Alexon Group plc
- Company type: Public
- Traded as: LSE: AXN
- Industry: Clothing
- Defunct: 2014
- Fate: Dropped
- Successor: Jacques Vert
- Headquarters: Luton, United Kingdom
- Number of locations: 990 outlets
- Area served: United Kingdom Europe

= Alexon Group =

British clothing retailer

Alexon Group plc was a clothing retailer, based in Luton, England. The company was listed on the London Stock Exchange (symbol AXN). It was a constituent of the FTSE Fledgling Index.

==Overview==
The group owned eight brands, which are available in more than 990 outlets around the United Kingdom and Europe, as well as online.
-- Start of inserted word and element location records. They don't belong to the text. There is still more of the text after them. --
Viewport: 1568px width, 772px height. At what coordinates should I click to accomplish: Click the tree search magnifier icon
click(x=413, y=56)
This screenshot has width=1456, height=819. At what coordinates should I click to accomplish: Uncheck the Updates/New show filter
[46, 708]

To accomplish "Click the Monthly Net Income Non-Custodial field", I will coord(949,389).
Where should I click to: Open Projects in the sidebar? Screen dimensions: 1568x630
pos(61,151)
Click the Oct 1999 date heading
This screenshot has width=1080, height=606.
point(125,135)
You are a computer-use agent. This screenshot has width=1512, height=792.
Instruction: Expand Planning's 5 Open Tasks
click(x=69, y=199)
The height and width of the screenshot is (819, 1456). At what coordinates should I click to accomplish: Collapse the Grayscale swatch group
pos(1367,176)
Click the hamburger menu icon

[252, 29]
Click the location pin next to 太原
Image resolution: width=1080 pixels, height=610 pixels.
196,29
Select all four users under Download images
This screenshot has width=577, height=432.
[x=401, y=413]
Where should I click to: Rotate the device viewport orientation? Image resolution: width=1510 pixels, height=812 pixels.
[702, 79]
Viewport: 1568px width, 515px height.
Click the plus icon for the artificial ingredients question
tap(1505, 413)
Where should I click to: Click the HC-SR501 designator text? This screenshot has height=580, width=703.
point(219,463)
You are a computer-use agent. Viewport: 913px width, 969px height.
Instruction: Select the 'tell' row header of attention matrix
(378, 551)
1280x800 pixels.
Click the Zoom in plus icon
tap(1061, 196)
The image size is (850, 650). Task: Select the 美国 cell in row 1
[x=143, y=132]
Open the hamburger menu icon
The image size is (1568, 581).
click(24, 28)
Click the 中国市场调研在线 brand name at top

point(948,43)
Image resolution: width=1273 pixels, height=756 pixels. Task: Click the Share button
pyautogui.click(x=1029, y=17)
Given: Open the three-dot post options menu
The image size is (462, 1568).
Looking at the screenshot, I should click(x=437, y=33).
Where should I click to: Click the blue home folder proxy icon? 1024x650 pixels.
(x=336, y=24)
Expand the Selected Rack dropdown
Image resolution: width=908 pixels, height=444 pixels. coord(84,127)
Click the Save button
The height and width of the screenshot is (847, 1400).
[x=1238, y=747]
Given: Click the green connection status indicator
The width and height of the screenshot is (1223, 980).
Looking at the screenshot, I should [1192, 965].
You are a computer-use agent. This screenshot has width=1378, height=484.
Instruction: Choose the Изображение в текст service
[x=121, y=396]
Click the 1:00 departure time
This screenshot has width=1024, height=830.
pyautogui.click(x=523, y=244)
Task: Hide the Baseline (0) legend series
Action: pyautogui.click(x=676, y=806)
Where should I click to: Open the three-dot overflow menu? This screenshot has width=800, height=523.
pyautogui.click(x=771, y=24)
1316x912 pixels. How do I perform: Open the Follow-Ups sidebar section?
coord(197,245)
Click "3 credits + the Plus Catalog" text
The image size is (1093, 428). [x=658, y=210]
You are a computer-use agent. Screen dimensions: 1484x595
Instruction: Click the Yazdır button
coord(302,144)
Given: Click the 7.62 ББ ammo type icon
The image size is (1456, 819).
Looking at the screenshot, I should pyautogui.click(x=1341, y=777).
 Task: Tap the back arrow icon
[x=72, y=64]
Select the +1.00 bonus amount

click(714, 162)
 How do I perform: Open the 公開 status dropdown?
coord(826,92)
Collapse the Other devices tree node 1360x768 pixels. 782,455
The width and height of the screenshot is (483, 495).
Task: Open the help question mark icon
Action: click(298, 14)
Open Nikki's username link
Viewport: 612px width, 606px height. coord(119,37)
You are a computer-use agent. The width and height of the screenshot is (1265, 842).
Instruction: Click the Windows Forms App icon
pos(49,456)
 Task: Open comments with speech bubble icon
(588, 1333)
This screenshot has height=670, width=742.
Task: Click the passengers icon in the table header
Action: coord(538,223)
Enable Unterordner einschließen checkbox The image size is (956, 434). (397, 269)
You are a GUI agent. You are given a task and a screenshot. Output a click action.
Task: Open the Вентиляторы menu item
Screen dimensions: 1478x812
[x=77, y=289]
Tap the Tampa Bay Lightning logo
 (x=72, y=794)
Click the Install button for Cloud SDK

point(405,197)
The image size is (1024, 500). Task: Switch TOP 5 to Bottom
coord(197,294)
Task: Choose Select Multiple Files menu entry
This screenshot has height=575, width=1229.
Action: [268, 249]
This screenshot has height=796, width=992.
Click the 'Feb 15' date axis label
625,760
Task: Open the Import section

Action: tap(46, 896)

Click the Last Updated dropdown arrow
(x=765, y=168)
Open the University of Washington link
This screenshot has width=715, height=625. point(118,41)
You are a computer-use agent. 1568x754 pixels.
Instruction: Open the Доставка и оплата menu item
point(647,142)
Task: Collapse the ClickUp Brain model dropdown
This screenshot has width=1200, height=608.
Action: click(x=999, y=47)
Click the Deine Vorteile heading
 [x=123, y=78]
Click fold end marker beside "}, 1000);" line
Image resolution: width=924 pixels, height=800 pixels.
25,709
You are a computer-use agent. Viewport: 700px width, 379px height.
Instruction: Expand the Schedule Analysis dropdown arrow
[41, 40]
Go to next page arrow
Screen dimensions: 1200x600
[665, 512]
These brands served specific segments of the market, offering co ordinated fashion ranges to women who appreciate classical styling and quality. Ruth Henderson was CEO of Alexon, at the time the only woman to head a major public listed company in the UK.

==Brands==
- Ann Harvey
- Alexon
- Dash
- Eastex
- Kaliko
- Minuet Petite
- Bay Trading Company
- Style Group – owners of Envy (sold 2008 to John Kinnaird)

==Ownership==
Since 2012, Alexon has been owned by the Jacques Vert group, which was formed by the merger of Jacques Vert and Alexon. In 2014, the Alexon brand was dropped.